Data shown —
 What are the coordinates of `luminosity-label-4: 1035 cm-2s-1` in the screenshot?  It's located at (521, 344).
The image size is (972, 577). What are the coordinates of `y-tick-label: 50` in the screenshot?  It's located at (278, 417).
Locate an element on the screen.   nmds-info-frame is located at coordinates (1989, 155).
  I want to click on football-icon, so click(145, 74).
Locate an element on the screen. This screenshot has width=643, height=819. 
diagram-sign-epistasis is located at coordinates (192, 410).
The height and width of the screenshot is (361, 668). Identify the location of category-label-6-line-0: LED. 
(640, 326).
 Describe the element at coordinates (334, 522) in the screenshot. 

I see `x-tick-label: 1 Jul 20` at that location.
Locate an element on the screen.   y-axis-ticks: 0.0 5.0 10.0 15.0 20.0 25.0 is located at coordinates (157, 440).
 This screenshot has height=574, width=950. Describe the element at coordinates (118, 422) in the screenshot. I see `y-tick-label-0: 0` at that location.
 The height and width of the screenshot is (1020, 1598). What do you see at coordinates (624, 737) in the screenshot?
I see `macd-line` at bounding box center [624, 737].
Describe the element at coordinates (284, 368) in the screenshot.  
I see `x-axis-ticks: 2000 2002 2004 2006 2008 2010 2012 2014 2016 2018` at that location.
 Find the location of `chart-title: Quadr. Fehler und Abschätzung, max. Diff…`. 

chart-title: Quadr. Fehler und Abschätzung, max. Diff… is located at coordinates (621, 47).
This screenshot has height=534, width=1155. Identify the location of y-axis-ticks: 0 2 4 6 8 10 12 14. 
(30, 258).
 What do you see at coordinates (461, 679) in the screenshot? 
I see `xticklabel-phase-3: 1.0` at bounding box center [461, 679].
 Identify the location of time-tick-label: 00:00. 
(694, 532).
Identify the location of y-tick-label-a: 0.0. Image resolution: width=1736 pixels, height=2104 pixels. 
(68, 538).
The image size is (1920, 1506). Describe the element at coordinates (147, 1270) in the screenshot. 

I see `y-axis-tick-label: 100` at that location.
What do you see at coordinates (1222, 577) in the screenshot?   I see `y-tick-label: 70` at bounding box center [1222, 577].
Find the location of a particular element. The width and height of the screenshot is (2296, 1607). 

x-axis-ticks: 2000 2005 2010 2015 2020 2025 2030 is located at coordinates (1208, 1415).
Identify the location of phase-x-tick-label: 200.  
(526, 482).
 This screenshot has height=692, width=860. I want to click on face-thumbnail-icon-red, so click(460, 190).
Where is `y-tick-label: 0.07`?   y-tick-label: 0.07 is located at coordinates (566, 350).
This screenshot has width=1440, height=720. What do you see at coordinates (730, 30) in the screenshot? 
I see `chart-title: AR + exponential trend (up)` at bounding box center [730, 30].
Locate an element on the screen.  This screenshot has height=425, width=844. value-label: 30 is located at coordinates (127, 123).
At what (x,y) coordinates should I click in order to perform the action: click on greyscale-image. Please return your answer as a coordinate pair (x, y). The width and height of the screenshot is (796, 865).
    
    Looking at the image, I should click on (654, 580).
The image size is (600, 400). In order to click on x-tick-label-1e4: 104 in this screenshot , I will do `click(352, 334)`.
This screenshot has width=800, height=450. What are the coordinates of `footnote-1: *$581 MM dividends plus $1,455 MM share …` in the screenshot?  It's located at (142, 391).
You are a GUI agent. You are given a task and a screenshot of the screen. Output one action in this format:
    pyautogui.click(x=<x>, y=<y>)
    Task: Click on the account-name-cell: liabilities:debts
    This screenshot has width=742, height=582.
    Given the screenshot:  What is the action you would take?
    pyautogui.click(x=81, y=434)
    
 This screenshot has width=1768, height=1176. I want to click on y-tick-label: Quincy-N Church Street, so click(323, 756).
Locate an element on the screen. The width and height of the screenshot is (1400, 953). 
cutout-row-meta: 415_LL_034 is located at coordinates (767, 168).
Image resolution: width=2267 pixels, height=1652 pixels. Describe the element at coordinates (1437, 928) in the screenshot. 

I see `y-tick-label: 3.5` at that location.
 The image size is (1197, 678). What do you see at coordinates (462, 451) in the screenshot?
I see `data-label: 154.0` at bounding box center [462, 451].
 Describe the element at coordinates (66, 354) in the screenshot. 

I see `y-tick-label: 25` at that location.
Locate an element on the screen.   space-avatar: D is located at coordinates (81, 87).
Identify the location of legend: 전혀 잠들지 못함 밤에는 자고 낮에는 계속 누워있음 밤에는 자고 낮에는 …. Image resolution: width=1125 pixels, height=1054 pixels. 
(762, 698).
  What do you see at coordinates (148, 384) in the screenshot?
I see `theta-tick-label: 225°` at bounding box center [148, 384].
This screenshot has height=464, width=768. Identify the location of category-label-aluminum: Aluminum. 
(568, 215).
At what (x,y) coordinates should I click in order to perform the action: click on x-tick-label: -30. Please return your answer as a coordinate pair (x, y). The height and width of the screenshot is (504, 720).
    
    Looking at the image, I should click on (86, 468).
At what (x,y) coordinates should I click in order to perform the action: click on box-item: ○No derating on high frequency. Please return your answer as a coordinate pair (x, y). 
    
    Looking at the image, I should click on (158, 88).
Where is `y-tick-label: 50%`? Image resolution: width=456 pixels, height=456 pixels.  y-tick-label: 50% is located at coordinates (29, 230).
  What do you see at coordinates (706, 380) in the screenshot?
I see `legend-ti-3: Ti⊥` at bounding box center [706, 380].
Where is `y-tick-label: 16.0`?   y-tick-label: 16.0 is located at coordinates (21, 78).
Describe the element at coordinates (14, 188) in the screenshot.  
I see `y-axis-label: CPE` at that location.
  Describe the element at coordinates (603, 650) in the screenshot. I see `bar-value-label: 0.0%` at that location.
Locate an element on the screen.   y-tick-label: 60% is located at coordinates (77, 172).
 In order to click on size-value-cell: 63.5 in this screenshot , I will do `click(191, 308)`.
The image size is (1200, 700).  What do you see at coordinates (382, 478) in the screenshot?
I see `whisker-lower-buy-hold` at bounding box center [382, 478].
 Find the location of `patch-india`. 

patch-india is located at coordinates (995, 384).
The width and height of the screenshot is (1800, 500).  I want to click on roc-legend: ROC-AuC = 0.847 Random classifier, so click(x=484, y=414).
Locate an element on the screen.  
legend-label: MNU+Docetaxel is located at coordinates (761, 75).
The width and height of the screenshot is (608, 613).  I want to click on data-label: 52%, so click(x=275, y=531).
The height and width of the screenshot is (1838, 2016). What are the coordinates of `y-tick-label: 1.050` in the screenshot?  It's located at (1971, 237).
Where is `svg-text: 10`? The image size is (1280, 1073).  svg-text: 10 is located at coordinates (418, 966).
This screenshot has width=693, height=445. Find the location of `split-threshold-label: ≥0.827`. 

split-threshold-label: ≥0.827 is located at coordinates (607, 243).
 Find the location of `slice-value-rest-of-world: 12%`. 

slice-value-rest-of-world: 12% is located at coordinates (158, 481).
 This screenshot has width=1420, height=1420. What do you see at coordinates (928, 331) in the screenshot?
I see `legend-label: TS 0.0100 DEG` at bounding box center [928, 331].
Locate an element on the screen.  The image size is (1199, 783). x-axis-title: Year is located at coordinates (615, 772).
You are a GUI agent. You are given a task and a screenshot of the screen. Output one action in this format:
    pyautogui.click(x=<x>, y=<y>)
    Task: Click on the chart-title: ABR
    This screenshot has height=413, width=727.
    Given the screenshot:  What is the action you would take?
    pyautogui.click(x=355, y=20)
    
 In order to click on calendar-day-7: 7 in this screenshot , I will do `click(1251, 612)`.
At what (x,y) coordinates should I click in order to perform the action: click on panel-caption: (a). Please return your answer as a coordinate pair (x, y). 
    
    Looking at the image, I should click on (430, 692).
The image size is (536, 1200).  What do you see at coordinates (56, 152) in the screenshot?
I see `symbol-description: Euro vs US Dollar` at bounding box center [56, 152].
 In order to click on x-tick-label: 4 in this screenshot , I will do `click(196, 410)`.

Problem details — Copy out the records verbatim, starting at the line that contains "Image resolution: width=2267" and ending at the line that contains "coordinates (77, 172).", including both of those lines.

Response for this exercise —
Image resolution: width=2267 pixels, height=1652 pixels. Describe the element at coordinates (1437, 928) in the screenshot. 

I see `y-tick-label: 3.5` at that location.
 The image size is (1197, 678). What do you see at coordinates (462, 451) in the screenshot?
I see `data-label: 154.0` at bounding box center [462, 451].
 Describe the element at coordinates (66, 354) in the screenshot. 

I see `y-tick-label: 25` at that location.
Locate an element on the screen.   space-avatar: D is located at coordinates (81, 87).
Identify the location of legend: 전혀 잠들지 못함 밤에는 자고 낮에는 계속 누워있음 밤에는 자고 낮에는 …. Image resolution: width=1125 pixels, height=1054 pixels. 
(762, 698).
  What do you see at coordinates (148, 384) in the screenshot?
I see `theta-tick-label: 225°` at bounding box center [148, 384].
This screenshot has height=464, width=768. Identify the location of category-label-aluminum: Aluminum. 
(568, 215).
At what (x,y) coordinates should I click in order to perform the action: click on x-tick-label: -30. Please return your answer as a coordinate pair (x, y). The height and width of the screenshot is (504, 720).
    
    Looking at the image, I should click on (86, 468).
At what (x,y) coordinates should I click in order to perform the action: click on box-item: ○No derating on high frequency. Please return your answer as a coordinate pair (x, y). 
    
    Looking at the image, I should click on (158, 88).
Where is `y-tick-label: 50%`? Image resolution: width=456 pixels, height=456 pixels.  y-tick-label: 50% is located at coordinates (29, 230).
  What do you see at coordinates (706, 380) in the screenshot?
I see `legend-ti-3: Ti⊥` at bounding box center [706, 380].
Where is `y-tick-label: 16.0`?   y-tick-label: 16.0 is located at coordinates (21, 78).
Describe the element at coordinates (14, 188) in the screenshot.  
I see `y-axis-label: CPE` at that location.
  Describe the element at coordinates (603, 650) in the screenshot. I see `bar-value-label: 0.0%` at that location.
Locate an element on the screen.   y-tick-label: 60% is located at coordinates (77, 172).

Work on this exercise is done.